**What the exercise asks**
From the line with "This screenshot has height=800, width=1280." through the line with "Given: Tap the Ship Fee info icon", repeat the entries verbatim, both end lines included, and add nothing.
****
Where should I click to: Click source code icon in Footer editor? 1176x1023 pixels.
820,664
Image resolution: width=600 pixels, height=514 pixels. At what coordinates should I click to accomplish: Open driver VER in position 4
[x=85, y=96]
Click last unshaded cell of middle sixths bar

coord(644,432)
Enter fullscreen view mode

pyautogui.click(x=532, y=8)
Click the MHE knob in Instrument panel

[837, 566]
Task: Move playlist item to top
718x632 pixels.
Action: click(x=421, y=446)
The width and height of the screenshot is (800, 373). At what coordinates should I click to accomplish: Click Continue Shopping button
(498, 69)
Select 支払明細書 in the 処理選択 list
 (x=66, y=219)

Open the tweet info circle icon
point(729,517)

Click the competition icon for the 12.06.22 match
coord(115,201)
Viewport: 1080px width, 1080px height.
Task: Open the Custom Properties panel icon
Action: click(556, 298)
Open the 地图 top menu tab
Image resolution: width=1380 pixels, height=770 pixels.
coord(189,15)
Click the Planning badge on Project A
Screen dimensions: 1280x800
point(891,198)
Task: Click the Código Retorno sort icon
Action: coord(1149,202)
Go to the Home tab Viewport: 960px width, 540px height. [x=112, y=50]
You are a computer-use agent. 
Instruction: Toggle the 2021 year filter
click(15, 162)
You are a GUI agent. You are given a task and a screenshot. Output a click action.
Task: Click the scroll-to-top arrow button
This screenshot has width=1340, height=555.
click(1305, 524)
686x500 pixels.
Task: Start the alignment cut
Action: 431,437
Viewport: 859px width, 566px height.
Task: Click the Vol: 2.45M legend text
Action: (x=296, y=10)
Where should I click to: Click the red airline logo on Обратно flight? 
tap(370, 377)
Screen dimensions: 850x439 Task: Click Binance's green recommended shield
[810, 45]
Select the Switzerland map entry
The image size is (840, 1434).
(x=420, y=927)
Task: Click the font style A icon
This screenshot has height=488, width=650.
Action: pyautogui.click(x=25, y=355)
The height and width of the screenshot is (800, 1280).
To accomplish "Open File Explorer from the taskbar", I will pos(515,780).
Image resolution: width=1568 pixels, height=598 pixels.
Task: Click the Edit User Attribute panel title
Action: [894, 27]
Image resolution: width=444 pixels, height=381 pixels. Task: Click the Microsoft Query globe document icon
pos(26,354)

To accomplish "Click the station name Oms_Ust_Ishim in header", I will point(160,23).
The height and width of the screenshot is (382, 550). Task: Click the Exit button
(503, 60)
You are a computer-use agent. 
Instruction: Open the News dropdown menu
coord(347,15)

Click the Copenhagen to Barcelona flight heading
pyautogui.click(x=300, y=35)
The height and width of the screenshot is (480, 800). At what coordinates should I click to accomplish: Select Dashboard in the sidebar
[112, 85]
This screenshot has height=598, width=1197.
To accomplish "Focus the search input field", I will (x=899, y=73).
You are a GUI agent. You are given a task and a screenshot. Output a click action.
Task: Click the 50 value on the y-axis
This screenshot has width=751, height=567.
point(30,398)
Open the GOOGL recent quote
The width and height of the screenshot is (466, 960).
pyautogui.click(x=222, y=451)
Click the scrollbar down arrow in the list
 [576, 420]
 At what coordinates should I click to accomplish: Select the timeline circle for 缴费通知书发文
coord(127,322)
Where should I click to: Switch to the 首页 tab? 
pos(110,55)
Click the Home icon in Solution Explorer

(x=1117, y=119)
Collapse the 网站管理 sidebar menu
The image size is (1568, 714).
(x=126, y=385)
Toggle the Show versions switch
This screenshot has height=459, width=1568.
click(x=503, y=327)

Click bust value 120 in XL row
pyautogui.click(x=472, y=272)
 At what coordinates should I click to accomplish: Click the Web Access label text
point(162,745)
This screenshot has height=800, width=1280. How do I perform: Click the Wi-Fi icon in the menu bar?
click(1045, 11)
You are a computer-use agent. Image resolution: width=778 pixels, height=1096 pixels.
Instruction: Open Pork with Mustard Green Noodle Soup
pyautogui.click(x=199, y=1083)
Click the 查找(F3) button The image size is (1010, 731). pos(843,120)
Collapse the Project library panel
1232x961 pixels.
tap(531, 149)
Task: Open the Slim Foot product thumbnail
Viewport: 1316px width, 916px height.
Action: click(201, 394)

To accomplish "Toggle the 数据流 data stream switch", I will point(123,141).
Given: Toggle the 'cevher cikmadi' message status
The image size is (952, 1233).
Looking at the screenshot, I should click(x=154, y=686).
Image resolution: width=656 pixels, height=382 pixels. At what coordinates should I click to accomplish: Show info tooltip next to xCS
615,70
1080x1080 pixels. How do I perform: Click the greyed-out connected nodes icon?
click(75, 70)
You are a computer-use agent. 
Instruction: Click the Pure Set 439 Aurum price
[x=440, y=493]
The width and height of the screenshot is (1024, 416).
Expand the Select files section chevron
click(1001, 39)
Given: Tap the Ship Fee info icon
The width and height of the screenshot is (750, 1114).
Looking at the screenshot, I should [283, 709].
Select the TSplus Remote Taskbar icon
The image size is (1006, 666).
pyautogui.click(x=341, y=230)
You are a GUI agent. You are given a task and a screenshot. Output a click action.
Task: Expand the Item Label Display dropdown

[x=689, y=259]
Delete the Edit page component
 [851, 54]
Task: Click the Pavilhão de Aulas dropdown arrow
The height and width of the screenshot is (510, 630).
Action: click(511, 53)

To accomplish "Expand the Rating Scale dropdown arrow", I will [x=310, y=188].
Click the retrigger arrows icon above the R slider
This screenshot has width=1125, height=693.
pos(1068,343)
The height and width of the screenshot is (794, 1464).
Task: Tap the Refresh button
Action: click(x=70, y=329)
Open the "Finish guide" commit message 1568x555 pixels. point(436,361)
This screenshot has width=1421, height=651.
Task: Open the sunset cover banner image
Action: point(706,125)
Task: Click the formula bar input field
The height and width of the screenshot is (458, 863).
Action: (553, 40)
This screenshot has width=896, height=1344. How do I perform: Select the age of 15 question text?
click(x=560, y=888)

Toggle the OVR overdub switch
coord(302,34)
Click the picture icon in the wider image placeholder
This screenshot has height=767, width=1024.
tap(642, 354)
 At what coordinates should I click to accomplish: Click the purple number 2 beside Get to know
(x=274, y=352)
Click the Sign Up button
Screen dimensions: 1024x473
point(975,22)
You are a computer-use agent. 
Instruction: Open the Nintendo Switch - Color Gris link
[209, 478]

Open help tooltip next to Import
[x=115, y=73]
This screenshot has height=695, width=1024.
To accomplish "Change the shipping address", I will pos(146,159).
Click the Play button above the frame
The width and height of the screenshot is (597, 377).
****
**Worked solution**
This screenshot has height=800, width=1280. How do I perform: Click the Wi-Fi icon in the menu bar?
click(1045, 11)
You are a computer-use agent. Image resolution: width=778 pixels, height=1096 pixels.
Instruction: Open Pork with Mustard Green Noodle Soup
pyautogui.click(x=199, y=1083)
Click the 查找(F3) button The image size is (1010, 731). pos(843,120)
Collapse the Project library panel
1232x961 pixels.
tap(531, 149)
Task: Open the Slim Foot product thumbnail
Viewport: 1316px width, 916px height.
Action: click(201, 394)

To accomplish "Toggle the 数据流 data stream switch", I will point(123,141).
Given: Toggle the 'cevher cikmadi' message status
The image size is (952, 1233).
Looking at the screenshot, I should click(x=154, y=686).
Image resolution: width=656 pixels, height=382 pixels. At what coordinates should I click to accomplish: Show info tooltip next to xCS
615,70
1080x1080 pixels. How do I perform: Click the greyed-out connected nodes icon?
click(75, 70)
You are a computer-use agent. 
Instruction: Click the Pure Set 439 Aurum price
[x=440, y=493]
The width and height of the screenshot is (1024, 416).
Expand the Select files section chevron
click(1001, 39)
Given: Tap the Ship Fee info icon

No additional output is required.